American television personality (born 1985)

Jennifer Lynn Farley (born February 27, 1985), also known as JWoww, is an American television personality. She first came to prominence as one of the eight main cast members in the MTV reality series Jersey Shore, and is a main cast member of its spin-offs, Snooki & Jwoww, Snooki & Jwoww: Moms with Attitude, and Jersey Shore: Family Vacation. She has also made several appearances on other shows, such as TNA Impact!, Disaster Date and Marriage Boot Camp: Reality Stars.

== Early life ==
Farley was born in East Greenbush, New York, where she attended Columbia High School. She later attended the New York Institute of Technology. Before starting her career, she spent time working as a nanny. For a year, during which time she auditioned for Jersey Shore, Farley lived in Franklin Square, New York, on Long Island.

In 2019, she took a DNA test to learn of her full genetic background. Her 23andMe test stated she is mostly of Northwestern European ancestry, the breakdown being 24% British/Irish, 16.9% French/German and 23.9% Broadly Northwestern European, with her recent ancestor location being Ireland. The test would also prove she had a small percentage of Italian ancestry, a fact that surprised her as she had previously stated that she was not Italian like most of her Jersey Shore costars. She herself has claimed to be of Irish and Spanish descent, although her DNA test would also reveal she only has a small amount of Iberian ancestry.

== Career ==
Before Jersey Shore, Farley owned a graphic design business, Jenni Farley Designs, Inc. In December 2009, at age 23, Farley began appearing in Jersey Shore in which she and seven housemates spent the summer in Seaside Heights, New Jersey. The second season was filmed in Miami, Florida, and then the third season returned to New Jersey. A fourth season of the series was filmed in Florence, Italy, and the final two seasons moved back to Seaside Heights.

Farley launched a line, "Filthy Couture", in a Las Vegas runway show in July 2010. After four months of operation, the line ceased sales in October 2010 due to a threatened trademark lawsuit. Farley stated that the brand was not over and a new line would be released. In April 2011, MTV announced that it ordered two Jersey Shore spin-off series, one of which will feature Farley and castmate Nicole Polizzi. Twelve episodes were ordered for the first season. In 2010, she released a book titled The Rules According to JWOWW: Shore-Tested Secrets On Landing a Mint Guy, Staying Fresh to Death, and Kicking the Competition to the Curb. In 2012, she was sued for allegedly filming several episodes of her reality show without proper authorization from her landlord.
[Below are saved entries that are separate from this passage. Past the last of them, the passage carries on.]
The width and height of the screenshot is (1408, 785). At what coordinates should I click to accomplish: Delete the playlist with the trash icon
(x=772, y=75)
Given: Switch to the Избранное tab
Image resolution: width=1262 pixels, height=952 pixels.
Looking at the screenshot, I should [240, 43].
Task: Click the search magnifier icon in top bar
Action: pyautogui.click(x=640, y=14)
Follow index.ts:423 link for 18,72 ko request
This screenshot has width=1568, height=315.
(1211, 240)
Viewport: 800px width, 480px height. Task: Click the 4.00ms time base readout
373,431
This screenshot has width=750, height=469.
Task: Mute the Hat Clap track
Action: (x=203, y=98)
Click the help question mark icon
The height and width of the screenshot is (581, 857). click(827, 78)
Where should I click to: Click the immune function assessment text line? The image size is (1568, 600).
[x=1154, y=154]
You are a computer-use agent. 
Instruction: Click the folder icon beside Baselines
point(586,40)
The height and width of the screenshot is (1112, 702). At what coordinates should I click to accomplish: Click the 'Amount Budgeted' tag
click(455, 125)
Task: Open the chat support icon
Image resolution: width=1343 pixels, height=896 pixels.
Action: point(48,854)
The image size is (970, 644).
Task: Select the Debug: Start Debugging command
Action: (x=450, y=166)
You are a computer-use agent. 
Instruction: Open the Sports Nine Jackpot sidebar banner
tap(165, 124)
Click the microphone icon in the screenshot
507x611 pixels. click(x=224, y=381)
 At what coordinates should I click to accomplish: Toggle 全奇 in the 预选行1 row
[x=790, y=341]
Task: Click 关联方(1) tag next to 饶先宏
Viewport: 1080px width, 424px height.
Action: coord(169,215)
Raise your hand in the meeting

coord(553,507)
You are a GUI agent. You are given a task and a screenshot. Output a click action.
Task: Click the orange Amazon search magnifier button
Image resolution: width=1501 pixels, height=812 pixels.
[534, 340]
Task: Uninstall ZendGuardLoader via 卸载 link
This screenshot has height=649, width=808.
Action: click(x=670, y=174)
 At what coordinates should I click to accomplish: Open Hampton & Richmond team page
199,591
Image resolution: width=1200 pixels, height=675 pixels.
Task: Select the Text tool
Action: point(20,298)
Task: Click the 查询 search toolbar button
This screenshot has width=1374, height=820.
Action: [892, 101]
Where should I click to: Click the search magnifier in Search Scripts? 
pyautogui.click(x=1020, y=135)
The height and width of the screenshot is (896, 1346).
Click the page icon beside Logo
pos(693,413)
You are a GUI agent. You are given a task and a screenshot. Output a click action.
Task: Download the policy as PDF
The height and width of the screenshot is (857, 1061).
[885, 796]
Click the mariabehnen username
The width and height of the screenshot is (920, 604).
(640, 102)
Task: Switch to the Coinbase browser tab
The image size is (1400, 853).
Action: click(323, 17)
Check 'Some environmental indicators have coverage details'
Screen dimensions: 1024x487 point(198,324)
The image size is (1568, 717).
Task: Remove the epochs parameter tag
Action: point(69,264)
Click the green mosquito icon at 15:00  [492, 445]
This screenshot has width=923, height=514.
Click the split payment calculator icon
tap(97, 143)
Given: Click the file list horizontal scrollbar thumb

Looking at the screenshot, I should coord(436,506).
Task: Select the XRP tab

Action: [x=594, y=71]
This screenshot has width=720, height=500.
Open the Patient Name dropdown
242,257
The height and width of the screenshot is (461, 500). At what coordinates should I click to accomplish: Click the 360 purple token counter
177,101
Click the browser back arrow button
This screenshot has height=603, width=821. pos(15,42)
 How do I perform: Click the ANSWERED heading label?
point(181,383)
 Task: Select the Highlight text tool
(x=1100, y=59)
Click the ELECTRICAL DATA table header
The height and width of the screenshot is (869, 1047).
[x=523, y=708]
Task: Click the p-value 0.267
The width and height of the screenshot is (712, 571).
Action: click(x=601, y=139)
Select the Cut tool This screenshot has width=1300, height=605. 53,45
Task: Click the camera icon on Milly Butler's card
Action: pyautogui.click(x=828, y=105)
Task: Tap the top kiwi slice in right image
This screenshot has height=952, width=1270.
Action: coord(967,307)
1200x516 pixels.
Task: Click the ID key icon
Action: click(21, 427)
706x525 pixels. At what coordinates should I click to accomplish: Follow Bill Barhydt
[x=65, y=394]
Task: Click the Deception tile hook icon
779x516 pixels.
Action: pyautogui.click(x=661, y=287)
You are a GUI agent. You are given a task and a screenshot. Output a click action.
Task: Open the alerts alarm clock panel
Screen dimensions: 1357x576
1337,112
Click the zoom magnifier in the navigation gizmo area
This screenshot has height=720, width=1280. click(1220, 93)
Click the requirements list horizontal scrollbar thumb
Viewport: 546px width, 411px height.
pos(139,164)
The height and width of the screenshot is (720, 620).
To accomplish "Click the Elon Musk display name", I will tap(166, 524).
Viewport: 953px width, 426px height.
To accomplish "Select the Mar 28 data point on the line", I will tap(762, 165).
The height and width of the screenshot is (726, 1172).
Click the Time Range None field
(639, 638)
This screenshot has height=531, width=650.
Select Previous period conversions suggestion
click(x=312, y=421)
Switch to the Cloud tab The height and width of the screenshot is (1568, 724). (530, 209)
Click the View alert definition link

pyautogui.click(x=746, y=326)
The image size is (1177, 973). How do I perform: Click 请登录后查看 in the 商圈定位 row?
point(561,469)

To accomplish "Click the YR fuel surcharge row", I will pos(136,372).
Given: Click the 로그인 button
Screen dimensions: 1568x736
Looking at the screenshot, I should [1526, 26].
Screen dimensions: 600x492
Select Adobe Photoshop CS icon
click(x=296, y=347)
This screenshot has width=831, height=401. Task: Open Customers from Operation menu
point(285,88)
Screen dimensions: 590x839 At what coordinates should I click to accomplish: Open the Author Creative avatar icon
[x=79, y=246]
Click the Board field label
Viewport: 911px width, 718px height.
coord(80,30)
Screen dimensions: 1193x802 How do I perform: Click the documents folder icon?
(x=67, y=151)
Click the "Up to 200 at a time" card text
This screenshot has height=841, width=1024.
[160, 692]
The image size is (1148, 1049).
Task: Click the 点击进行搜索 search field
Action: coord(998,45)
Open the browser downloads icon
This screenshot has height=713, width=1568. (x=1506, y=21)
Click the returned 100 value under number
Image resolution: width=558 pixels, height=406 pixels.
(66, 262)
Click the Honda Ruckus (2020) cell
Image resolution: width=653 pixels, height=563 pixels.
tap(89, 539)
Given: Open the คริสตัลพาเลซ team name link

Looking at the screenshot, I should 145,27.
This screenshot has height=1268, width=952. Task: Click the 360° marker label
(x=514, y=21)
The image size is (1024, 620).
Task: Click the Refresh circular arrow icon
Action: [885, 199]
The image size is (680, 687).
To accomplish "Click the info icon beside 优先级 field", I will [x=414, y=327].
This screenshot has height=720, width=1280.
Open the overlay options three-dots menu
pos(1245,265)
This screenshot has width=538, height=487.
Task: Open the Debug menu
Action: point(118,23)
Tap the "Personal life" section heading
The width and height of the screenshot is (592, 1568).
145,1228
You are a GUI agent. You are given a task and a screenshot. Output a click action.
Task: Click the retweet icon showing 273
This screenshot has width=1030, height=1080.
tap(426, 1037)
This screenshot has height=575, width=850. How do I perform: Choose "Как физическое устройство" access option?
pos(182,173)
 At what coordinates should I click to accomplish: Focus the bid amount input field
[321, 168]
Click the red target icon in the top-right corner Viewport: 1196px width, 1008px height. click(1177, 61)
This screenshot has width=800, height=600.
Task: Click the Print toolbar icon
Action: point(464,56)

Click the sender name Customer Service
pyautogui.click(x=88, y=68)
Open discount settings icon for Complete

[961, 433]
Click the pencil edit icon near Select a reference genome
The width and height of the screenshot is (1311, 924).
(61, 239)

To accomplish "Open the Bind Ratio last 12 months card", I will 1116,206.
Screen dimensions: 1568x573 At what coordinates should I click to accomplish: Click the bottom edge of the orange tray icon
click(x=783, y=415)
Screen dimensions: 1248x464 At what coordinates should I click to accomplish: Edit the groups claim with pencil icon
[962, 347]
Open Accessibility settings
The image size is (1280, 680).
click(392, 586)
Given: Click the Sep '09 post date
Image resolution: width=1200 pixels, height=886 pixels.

In 2012, Farley and her Jersey Shore co-star Nicole Polizzi began starring in Snooki & JWoww, which premiered on MTV on June 21, 2012. The first season was filmed over the course of six weeks at a former two-story firehouse located near Grove and Mercer Streets in Jersey City, New Jersey, followed Polizzi and Farley moving in together, and was described as a modern-day Laverne & Shirley. Farley also hosted MTV's Club New Year's Eve 2013 with Polizzi and Jeff Dye to ring in 2013. The duo did star again in the second season of Snooki & JWoww, which followed the stars at their actual permanent residences, and premiered on January 8, 2013. It was renewed for a third season.

In October 2011, Farley launched her official website.

In January 2013, Farley ranked in GQ magazine's "Sexiest 100 Ladies of the 21st Century" list.

In 2015, Farley competed and won the seventh season of Worst Cooks in America: Celebrity Edition. Farley also made her feature film debut starring in the indie production, The Mint, in which she played the girlfriend of a record executive and also served as the film's executive producer. Since late 2015, she has starred in Snooki & Jwoww: Moms with Attitude.

In 2018, Farley returned to the Jersey Shore franchise starring in Jersey Shore: Family Vacation.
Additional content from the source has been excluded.